Researchers observed a more advanced WHO functional class (P = .032) and worse PAH-specific health-related quality of life (P < .001) among participants with methamphetamine-associated PAH in longitudinal models. Those with methamphetamine-associated PAH were also less likely to be initiated on triple therapy (OR = 0.43; 95% CI, 0.24-0.77) or parenteral therapy (OR = 0.1; 95% CI, 0.04-0.24). There was no difference in dual combination therapy between the groups.
Participants with methamphetamine-associated PAH were also more likely to seek ED care (incidence rate ratio [IRR] = 2.3; 95% CI, 1.71-3.11; P < .001) and were more likely to be hospitalized (IRR = 1.42; 95% CI, 1.10-1.83; P = .007) compared with participants with idiopathic PAH.

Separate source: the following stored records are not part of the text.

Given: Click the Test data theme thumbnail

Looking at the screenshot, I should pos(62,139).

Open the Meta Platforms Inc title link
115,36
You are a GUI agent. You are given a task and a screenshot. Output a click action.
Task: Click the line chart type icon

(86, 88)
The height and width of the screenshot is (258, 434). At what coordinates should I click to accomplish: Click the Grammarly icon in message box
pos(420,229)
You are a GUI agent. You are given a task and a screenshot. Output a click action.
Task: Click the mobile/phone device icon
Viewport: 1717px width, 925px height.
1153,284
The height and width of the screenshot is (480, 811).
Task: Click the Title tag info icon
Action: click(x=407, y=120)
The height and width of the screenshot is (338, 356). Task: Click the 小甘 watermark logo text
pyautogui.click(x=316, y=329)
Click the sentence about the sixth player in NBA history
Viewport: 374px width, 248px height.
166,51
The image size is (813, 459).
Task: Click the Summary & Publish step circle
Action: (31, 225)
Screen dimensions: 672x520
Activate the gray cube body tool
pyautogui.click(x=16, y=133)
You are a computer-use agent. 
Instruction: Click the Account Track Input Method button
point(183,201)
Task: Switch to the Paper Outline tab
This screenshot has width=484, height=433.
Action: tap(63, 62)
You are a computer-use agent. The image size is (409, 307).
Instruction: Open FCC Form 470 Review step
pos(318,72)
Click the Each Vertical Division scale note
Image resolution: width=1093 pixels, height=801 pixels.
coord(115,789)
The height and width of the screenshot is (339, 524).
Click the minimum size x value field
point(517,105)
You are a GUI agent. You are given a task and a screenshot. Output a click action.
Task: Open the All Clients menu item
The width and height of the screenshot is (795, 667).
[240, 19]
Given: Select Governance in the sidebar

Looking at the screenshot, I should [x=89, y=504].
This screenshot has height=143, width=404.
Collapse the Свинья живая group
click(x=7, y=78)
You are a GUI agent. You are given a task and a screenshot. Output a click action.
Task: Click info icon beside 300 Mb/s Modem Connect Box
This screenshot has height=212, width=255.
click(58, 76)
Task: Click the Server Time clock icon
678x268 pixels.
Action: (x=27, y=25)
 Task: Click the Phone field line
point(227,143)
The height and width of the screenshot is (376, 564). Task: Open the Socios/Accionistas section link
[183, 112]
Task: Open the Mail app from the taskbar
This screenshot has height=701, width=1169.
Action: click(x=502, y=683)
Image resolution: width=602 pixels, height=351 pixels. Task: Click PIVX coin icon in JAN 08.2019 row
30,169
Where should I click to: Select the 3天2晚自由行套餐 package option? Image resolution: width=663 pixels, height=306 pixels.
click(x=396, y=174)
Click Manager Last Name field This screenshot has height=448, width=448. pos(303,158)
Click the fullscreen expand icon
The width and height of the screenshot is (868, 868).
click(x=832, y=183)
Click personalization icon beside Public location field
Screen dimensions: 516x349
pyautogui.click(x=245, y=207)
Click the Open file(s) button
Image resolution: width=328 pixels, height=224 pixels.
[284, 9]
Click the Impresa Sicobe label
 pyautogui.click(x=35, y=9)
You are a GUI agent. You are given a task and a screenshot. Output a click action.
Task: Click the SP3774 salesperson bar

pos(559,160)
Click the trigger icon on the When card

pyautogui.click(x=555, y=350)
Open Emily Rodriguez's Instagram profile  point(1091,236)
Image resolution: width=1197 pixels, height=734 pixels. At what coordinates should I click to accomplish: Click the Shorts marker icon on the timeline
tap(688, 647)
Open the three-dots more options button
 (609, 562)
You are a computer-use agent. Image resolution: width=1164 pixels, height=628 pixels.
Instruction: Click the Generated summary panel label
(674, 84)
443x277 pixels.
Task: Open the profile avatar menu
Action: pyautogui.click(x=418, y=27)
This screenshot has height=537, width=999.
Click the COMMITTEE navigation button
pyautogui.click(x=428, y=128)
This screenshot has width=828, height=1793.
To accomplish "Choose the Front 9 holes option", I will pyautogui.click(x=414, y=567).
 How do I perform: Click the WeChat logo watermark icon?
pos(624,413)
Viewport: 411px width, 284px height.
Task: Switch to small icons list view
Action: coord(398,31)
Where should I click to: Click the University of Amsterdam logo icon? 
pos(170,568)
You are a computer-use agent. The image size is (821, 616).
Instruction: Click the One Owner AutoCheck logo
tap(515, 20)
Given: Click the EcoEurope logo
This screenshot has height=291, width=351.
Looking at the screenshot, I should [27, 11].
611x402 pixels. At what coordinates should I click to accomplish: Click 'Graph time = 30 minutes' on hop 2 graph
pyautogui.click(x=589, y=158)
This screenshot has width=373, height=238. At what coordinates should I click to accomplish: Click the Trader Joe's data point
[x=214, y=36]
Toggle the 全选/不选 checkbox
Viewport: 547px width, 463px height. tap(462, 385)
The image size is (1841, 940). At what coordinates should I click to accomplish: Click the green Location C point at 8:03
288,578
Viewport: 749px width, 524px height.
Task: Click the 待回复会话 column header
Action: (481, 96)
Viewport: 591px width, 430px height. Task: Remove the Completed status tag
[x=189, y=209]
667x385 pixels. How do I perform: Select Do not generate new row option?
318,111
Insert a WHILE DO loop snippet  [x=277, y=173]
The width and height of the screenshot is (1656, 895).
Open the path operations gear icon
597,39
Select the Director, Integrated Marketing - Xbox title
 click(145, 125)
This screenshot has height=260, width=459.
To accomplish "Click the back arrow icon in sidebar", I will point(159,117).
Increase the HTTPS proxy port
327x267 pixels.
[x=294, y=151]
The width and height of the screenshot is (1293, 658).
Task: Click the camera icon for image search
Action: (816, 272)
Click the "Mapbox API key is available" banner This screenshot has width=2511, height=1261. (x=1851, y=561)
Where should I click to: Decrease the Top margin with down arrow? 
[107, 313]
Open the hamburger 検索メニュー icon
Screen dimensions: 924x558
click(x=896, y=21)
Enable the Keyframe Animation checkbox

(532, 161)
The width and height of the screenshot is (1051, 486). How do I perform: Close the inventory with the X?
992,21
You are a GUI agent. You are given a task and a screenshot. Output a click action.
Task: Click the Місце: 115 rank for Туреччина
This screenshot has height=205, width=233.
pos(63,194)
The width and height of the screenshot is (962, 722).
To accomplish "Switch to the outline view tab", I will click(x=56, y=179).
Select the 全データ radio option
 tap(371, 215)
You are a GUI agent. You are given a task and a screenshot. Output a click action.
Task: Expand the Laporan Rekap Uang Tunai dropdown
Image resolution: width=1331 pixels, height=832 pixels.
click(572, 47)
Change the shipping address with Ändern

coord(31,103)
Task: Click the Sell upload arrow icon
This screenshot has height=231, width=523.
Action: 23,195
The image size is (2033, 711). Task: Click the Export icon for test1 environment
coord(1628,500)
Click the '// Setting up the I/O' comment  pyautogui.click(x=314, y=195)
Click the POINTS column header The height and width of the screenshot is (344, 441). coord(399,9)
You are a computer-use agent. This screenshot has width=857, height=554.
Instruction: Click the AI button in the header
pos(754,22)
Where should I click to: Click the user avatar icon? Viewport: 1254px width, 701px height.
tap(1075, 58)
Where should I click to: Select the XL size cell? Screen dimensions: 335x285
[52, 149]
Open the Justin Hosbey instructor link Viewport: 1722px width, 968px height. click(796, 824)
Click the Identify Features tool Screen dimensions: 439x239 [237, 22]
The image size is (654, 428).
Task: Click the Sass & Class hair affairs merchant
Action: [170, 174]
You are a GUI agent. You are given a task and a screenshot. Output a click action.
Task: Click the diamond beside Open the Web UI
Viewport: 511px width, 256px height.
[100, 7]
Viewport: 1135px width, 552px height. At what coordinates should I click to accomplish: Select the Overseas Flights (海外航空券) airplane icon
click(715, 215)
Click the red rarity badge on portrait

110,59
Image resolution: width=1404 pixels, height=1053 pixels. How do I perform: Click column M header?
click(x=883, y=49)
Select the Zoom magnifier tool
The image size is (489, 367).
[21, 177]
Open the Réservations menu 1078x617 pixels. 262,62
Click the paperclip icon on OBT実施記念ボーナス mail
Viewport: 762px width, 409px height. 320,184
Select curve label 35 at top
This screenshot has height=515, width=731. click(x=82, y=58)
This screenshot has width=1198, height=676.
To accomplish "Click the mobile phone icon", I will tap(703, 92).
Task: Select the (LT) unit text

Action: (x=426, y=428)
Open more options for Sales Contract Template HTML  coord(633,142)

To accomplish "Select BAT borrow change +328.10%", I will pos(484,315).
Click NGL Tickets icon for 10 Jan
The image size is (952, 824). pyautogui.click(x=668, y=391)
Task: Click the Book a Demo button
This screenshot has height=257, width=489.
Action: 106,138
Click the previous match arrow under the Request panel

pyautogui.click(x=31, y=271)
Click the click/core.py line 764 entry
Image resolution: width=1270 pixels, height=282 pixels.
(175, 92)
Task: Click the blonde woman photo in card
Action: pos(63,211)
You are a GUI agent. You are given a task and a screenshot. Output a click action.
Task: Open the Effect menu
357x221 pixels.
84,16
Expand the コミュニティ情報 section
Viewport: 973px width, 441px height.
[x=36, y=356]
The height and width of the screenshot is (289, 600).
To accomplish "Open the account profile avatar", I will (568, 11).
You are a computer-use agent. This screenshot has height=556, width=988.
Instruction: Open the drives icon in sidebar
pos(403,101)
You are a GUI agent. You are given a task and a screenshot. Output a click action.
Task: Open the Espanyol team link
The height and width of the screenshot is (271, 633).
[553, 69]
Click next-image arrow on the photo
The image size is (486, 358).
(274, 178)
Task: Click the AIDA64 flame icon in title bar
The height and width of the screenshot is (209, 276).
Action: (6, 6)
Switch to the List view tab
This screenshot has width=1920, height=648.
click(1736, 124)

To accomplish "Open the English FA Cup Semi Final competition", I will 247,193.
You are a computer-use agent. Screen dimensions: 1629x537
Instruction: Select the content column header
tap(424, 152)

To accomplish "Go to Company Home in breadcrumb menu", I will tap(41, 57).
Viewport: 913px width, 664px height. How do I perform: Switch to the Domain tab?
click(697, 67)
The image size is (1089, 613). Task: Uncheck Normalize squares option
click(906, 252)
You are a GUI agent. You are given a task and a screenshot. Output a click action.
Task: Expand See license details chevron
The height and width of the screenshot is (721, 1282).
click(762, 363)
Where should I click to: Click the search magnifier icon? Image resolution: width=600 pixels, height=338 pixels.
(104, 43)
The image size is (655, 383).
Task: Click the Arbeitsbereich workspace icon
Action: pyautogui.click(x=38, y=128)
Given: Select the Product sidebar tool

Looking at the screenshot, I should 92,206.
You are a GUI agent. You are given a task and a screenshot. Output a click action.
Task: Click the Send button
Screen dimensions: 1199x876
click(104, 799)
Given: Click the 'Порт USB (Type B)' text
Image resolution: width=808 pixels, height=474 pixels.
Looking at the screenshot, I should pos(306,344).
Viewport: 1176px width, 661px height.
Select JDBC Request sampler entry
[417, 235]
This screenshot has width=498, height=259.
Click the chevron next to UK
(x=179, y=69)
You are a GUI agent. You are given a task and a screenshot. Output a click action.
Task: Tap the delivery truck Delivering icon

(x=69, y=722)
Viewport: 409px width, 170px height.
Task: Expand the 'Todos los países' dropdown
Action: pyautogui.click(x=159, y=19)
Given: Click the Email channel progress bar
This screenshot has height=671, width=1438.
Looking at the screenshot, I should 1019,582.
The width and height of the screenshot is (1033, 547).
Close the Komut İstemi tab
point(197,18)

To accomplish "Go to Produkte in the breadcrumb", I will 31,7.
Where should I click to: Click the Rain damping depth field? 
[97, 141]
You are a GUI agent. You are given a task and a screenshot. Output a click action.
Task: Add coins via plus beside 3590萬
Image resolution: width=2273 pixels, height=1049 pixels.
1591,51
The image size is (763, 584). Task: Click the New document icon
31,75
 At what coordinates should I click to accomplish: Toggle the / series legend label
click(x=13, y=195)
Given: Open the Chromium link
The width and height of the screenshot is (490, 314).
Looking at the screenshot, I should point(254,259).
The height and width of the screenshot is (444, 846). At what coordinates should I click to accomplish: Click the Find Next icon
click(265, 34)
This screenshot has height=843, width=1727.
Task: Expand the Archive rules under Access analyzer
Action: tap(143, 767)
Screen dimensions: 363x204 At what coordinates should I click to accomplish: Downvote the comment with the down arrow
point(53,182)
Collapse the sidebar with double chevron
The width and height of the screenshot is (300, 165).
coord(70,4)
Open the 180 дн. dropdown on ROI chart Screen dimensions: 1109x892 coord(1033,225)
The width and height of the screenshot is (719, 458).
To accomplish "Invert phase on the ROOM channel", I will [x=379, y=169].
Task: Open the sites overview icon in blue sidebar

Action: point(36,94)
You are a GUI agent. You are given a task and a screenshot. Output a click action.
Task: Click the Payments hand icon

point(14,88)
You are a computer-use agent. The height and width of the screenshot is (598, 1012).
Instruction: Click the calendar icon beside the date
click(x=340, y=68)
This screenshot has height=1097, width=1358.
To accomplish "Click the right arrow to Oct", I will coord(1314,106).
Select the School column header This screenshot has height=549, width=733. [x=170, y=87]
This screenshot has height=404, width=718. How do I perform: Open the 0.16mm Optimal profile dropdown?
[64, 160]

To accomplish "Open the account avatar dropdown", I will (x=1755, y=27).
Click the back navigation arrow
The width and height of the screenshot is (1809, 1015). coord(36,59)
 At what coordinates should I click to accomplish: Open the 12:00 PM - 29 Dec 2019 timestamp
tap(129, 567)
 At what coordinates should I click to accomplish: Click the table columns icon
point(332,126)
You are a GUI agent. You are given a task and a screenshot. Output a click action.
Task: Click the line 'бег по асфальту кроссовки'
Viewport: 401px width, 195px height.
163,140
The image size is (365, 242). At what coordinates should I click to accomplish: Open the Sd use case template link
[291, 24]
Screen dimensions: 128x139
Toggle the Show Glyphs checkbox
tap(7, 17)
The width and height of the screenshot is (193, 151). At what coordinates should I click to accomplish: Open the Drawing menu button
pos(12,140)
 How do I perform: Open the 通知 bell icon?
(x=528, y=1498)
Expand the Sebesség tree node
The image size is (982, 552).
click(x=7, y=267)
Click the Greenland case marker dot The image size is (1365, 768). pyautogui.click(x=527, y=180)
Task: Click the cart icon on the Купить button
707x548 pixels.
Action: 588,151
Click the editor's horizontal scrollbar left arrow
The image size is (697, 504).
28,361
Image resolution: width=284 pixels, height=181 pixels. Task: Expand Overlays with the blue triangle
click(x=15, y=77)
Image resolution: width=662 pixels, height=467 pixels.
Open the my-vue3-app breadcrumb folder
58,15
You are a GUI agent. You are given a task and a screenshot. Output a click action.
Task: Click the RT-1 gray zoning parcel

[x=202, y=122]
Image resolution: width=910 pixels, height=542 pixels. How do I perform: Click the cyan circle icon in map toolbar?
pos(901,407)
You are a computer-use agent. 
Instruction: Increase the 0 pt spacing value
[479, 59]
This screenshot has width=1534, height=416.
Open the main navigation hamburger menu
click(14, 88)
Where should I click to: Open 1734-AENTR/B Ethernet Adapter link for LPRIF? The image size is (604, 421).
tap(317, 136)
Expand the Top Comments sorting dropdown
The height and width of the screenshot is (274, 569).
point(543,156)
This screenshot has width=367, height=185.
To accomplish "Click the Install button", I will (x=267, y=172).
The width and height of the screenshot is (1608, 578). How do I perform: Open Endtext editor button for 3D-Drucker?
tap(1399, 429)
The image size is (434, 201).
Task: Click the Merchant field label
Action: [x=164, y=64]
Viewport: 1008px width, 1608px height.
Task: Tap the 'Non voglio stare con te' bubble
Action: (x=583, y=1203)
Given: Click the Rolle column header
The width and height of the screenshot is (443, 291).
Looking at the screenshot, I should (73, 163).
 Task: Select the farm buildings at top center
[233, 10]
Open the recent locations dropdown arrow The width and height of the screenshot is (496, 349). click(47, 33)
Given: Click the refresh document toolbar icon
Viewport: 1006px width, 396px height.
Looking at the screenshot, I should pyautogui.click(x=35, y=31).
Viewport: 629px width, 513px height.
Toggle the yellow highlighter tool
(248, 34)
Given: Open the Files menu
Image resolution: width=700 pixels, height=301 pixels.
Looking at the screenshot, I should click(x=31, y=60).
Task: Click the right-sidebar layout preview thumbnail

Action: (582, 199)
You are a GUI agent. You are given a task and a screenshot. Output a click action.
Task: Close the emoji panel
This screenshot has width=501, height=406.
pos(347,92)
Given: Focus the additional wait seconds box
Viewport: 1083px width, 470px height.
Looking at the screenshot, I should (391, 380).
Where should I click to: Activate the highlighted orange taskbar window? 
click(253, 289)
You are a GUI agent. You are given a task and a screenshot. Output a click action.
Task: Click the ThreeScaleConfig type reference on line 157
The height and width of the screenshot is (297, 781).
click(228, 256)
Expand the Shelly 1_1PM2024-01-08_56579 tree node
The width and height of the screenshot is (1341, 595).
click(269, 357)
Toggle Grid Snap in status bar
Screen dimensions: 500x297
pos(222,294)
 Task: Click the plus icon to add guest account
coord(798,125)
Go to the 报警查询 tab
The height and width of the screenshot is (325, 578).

According to the researchers, the diagnosis of pulmonary vascular disease due to methamphetamine use suggests a regional phenomenon, as most diagnoses (83%) occurred in centers located in the western United States. Kolaitis and colleagues noted that “[t]his is the first time that regional variation of [methamphetamine-associated PAH has been shown” and that “[t]his finding parallels the U.S. patterns of drug use,” in particular methamphetamine use.
“Given the increasing use of methamphetamine across the United States and the world, we expect methamphetamine-associated PAH to become an important clinical entity in PAH,” the researchers wrote. “Providers should be aware of this high-risk patient population given the less favorable hemodynamics and the increased health care use.”